In the courthouse, a square brick building from 1935, the doors are now locked to outsiders, and the county staff are not wearing masks. When someone comes to visit, like A landowner looking at new oil or gas leases, The person must make an appointment and wear a mask.

A Halloween party for kids in the city attracted about 60 people and included temperature checks at the door. People felt comfortable without wearing a mask.

But there are few such meetings in Menton where the history of oil spills and explosions can be read in empty rusty storage tanks, hollow corrugated houses and cracks in the same school that have not been used for decades.

“When we got here, ‘Punk, how long are we going to live in this divine place?’ ‘I asked.

There were rattlesnakes in the yard of their first house, she remembered, and again a toilet. They had five children, moved to a larger house, accumulated acres upon acres of land, never left.

Mr. Jones, known to all by his childhood nickname, became a sheriff from the oil fields for nearly three decades. “He was known to be the only sheriff in Texas. You can pick up the stock and leave it,” Ms Jones said.

Their children went to local school until the sixth grade. But it ran low for students and then closed. The children now travel by bus to the next district east at 6 p.m.

Many members of the Jones family stayed in Loving County. A son, Skeet Jones, best district administrator. His sister is a county clerk. Mr. Simonson, the district attorney, was married into the family.

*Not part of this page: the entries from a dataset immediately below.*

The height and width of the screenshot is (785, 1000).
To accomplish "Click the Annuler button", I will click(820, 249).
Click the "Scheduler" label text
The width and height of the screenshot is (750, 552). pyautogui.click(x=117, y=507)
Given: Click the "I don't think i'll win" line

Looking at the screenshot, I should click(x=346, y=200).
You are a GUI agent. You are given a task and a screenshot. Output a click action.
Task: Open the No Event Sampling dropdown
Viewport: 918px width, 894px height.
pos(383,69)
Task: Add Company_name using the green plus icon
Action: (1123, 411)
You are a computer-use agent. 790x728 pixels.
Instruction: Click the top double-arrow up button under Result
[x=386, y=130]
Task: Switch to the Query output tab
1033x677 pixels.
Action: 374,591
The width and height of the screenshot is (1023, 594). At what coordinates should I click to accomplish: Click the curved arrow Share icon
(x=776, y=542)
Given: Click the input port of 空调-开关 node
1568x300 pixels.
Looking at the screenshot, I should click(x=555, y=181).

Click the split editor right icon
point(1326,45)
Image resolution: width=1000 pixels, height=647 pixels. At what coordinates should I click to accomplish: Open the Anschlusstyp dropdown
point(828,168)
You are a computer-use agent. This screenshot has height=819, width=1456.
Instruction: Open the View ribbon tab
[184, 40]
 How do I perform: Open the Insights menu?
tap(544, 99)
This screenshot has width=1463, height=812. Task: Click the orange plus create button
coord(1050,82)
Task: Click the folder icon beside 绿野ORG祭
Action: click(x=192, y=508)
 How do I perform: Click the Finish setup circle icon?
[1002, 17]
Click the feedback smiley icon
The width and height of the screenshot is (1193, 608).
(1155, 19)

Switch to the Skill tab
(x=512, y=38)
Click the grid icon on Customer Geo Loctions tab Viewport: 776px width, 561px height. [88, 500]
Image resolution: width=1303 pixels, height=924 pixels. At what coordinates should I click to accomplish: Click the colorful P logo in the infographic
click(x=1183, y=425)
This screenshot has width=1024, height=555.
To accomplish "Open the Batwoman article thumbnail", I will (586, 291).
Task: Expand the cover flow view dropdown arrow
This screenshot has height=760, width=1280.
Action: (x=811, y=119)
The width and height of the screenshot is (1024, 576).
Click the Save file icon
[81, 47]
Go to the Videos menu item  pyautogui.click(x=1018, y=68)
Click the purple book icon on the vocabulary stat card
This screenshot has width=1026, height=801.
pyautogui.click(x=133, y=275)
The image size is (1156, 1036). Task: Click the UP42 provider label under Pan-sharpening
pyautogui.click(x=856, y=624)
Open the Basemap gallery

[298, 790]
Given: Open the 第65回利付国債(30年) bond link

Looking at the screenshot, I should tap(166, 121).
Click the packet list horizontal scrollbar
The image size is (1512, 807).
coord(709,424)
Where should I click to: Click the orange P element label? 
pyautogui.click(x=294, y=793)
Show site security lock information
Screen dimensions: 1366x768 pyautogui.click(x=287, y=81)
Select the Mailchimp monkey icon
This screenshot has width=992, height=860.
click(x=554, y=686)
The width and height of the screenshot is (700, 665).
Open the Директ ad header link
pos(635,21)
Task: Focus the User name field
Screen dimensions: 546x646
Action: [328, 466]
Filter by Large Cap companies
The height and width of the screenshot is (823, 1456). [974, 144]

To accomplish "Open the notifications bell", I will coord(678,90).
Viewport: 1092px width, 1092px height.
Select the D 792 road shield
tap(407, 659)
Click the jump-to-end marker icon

“He spent more time here than he did at home, so we decided to take action,” said Mr. Cunningham, a lawyer who last lived in Houston. Simonson said of his wife. “I know there’s not a lawyer in town, so.”

For Leroy Medlin, 33, moving to Loving County is a dream come true. For Angela, his wife, had to be sure.

“She threw an idea about it,” he said, sitting in an evil renovation in his hall far from the city, with a cowboy hat on a table by his side.

Mr. Medlin, fired from San Antonio police detective mission For lying to justify car intentions He later lost his job in the city as deputy sheriff, and Jones works as a cowboy on the family farm.

“I want to go back in time. That’s why I’m here,” he said.

Some residents said they were aware of cases of corona virus in the county, but because they were limited to visiting workers, the county had long considered itself virus-free – if at all.

At the local clinic, Mr. According to Luke, most of the tests conducted in the county involved oil and gas field workers. State Health Department spokeswoman Laura Anton said they will be registered at staff residences, not in Loving County.

But even before Tuesday’s news, Loving County residents admitted that their valid record was no longer valid.

“We say the only place in the United States where there has never been a Govt case, and I don’t think that’s true,” Mr. Simonson said. “It’s a little bit of hype, but of course it was here.”